İlginç bir şekilde, çalışma aynı zamanda çay ve alkoldeki diğer acı tatları da kapsıyor. Cornelis, kahve içenlerin daha az çay tükettiğini, ancak bunun muhtemelen daha fazla kahve içtiklerinden kaynaklandığını belirtiyor. Bu, anekdot olarak doğrulayabileceğim bir mantık.

Bir barista, 19 Kasım 2018'de Taipei'de düzenlenen Tayvan Uluslararası Çay, Kahve ve Şarap Fuarı'nda bir sergide bir fincan kahve yapıyor.
Fotoğraf: CHRIS STOWERS / AFP / Getty Images
Çalışma, İngiltere'de propiltiyoürasil (PROP), kinin ve kafein gibi acı bileşiklere odaklanan 400.000'den fazla erkek ve kadını kapsadı. Sonuçlar genel olarak net değildi, not edilmelidir:
Bulgularımız, daha yüksek algılanan PROP ve kinin yoğunluğunun kahve tüketimini azalttığını ve daha yüksek algılanan kafein yoğunluğunun kahve tüketimini artırdığını gösterdi; çay tüketimi için zıt ilişkiler gözlemlendi. Alkol için, tahmin edilen daha yüksek bir PROP yoğunluğu daha düşük tüketime neden oldu, ancak kinin ve kafein algısının net bir etkisi yoktu.

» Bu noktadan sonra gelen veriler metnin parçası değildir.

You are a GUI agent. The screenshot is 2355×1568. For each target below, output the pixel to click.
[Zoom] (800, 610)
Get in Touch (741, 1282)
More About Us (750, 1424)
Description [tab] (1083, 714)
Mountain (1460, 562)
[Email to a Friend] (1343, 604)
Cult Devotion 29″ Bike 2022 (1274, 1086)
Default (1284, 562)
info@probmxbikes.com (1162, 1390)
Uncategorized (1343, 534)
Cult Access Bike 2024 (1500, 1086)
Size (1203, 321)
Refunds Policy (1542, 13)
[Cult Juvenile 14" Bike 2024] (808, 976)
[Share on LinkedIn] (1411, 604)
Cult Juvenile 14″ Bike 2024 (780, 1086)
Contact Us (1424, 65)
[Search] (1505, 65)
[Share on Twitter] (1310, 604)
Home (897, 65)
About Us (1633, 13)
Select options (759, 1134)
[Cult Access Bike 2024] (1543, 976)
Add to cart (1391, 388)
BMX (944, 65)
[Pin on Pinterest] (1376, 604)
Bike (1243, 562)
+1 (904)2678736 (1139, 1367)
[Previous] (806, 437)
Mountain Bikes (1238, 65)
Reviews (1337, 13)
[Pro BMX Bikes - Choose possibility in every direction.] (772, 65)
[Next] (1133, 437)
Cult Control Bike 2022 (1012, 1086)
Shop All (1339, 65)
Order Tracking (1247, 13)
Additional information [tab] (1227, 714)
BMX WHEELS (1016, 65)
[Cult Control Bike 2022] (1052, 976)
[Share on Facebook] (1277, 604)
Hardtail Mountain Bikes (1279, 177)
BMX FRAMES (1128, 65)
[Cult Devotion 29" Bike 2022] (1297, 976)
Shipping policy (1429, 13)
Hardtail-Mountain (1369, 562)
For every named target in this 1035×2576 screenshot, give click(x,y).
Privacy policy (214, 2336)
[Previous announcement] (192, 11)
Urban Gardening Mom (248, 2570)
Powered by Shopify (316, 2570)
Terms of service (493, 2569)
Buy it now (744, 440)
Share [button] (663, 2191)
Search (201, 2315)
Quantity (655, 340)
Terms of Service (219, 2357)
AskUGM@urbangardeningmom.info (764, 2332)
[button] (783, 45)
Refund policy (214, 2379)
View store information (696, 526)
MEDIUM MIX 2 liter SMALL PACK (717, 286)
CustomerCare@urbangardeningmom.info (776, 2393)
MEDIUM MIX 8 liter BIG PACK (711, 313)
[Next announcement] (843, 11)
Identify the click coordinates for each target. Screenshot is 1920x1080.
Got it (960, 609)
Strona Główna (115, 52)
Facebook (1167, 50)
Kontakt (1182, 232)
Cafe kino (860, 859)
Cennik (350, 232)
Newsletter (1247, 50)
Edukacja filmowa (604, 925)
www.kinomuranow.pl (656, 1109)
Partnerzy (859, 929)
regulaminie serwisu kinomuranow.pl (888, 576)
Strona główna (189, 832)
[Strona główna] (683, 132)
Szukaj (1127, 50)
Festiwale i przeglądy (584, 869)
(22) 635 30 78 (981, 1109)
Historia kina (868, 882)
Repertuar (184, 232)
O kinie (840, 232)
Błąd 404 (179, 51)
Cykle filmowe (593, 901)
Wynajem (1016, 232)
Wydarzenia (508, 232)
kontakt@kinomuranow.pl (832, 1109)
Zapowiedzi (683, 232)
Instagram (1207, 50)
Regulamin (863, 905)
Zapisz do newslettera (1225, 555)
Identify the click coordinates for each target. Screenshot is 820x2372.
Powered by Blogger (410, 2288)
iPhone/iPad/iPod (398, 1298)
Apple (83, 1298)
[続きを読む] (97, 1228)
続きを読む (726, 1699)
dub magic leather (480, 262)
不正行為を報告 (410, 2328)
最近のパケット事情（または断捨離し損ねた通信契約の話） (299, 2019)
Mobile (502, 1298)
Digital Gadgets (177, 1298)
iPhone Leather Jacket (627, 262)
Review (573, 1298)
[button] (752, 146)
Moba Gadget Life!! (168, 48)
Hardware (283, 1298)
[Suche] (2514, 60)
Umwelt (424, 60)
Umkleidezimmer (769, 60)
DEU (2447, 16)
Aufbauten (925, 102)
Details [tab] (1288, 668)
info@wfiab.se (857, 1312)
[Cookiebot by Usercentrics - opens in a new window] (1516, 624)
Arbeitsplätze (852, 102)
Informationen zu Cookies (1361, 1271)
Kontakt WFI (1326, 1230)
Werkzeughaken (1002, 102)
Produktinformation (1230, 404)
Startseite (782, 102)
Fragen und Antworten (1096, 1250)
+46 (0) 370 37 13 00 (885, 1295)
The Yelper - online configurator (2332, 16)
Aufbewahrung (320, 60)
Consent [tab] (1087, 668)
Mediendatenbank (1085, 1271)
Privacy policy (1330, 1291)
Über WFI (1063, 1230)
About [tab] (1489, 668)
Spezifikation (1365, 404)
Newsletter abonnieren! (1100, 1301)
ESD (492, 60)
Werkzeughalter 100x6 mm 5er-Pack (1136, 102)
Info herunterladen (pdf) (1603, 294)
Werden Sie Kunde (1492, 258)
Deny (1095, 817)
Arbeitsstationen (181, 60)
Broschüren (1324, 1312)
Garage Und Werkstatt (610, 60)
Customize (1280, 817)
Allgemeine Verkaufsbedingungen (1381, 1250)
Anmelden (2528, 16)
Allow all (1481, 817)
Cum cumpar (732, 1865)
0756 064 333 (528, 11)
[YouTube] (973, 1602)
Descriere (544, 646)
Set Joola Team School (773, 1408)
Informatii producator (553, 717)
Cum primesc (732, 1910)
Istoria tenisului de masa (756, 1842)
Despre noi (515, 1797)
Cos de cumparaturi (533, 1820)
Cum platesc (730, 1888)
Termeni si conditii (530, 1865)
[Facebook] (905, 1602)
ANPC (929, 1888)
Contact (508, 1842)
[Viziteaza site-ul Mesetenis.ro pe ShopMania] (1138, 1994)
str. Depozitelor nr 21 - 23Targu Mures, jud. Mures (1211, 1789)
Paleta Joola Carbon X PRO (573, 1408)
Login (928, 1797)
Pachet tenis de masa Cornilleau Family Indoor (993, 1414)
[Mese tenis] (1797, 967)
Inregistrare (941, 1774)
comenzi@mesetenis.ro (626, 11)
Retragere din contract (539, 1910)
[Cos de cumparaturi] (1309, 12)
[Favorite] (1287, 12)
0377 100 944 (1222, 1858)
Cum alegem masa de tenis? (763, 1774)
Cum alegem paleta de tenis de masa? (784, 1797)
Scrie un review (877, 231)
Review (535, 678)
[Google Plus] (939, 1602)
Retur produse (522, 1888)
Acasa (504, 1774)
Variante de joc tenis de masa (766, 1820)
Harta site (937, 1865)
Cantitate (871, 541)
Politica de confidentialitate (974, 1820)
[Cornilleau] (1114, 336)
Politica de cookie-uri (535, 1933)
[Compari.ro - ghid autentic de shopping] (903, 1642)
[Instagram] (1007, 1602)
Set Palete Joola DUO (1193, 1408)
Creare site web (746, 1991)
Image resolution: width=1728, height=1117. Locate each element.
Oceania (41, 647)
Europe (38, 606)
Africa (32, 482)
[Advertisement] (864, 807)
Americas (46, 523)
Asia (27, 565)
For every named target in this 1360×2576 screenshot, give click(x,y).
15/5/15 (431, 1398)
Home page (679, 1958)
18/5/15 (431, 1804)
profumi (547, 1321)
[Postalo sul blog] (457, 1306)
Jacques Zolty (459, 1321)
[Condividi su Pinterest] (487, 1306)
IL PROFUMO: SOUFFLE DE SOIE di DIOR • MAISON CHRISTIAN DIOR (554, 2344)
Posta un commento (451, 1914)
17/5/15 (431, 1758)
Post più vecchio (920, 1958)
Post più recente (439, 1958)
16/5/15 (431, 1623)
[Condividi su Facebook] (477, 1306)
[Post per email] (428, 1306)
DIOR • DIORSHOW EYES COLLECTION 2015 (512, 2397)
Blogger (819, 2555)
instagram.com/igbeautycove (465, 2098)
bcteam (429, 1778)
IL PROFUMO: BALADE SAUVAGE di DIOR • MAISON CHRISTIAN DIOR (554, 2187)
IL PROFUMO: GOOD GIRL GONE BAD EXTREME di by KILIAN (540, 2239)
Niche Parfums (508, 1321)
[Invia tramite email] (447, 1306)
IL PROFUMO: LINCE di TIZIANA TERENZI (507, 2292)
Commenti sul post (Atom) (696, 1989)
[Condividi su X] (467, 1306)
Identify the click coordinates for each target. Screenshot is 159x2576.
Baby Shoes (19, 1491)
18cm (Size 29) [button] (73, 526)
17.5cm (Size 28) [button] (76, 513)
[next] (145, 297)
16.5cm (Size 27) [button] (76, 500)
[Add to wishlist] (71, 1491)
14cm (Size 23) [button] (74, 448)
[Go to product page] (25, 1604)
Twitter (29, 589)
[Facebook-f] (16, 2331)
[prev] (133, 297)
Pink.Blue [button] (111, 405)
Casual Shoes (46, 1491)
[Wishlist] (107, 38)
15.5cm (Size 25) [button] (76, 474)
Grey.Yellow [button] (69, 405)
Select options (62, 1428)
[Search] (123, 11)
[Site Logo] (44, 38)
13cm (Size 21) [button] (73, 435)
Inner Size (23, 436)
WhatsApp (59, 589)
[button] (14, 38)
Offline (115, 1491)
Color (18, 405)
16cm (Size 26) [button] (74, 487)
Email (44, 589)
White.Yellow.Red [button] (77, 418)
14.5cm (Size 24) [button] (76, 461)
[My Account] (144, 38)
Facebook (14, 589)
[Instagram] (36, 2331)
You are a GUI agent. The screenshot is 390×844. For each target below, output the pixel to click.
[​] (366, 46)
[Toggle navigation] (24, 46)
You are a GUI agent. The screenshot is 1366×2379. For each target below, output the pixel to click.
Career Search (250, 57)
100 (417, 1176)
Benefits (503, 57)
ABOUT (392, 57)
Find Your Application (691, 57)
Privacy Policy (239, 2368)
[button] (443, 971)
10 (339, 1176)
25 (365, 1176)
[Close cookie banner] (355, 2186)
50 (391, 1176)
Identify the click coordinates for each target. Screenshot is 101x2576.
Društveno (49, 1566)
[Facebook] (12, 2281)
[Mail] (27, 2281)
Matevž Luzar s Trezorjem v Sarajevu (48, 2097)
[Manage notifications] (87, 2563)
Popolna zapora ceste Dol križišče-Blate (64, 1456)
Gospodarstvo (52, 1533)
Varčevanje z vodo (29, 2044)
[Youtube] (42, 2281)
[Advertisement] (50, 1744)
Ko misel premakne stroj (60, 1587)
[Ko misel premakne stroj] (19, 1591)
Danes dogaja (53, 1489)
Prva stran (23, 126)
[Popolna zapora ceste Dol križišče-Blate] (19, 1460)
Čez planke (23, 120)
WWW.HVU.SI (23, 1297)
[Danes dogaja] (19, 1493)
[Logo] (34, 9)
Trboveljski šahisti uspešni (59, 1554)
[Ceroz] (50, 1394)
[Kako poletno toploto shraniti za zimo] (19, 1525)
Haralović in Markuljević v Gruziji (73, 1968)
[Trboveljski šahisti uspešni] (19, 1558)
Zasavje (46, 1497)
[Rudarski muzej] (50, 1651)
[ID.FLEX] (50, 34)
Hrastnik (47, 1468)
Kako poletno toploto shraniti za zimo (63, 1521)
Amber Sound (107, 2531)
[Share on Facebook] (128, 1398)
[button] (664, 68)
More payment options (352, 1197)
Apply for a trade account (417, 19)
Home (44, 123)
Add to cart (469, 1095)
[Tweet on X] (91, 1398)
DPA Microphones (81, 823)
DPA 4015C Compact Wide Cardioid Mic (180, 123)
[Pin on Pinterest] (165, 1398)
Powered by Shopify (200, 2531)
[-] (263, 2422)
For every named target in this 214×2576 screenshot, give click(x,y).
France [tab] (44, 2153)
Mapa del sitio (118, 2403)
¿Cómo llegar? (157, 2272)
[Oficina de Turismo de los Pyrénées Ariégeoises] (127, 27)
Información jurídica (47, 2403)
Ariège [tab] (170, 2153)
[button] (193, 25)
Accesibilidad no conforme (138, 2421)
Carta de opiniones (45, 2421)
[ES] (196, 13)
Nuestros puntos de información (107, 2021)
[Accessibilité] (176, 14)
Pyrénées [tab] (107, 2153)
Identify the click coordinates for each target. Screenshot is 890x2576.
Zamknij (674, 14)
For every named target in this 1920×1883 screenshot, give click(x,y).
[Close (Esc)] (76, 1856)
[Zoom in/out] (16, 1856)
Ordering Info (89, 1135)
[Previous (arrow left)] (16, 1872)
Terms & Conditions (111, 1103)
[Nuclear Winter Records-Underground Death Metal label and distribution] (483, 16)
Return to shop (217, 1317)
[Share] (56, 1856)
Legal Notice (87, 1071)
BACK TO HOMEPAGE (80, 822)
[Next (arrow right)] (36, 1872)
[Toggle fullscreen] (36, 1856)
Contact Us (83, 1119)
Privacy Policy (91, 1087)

Öyle görünüyor ki, asıl suçlu kafein. Ya da belki de duygusal refahımızla olan ilişkisi göz önüne alındığında, bağımlılık yaratan özelliklerinden bahsetmeye gerek yok. Araştırmacılar, kahvenin gerçek gücünü ödünç veren şeyin muhtemelen 'öğrenilmiş olumlu pekiştirmenin' sonucu olduğunu yazıyorlar. Acılık bu anlamda Pavlovcu bir etkiye sahiptir.
Ya da belki sadece çelişkili dürtülere sahip kafa karıştırıcı bir hayvanız. Örneğin birçok Amerikalı, kendi çıkarlarını düşünerek oy vermez. En azından kahve ile biraz ödül alıyoruz, olduğu gibi uçup gidiyor. Ancak şu anda hiçbir şey… daha tatlı olamaz mı?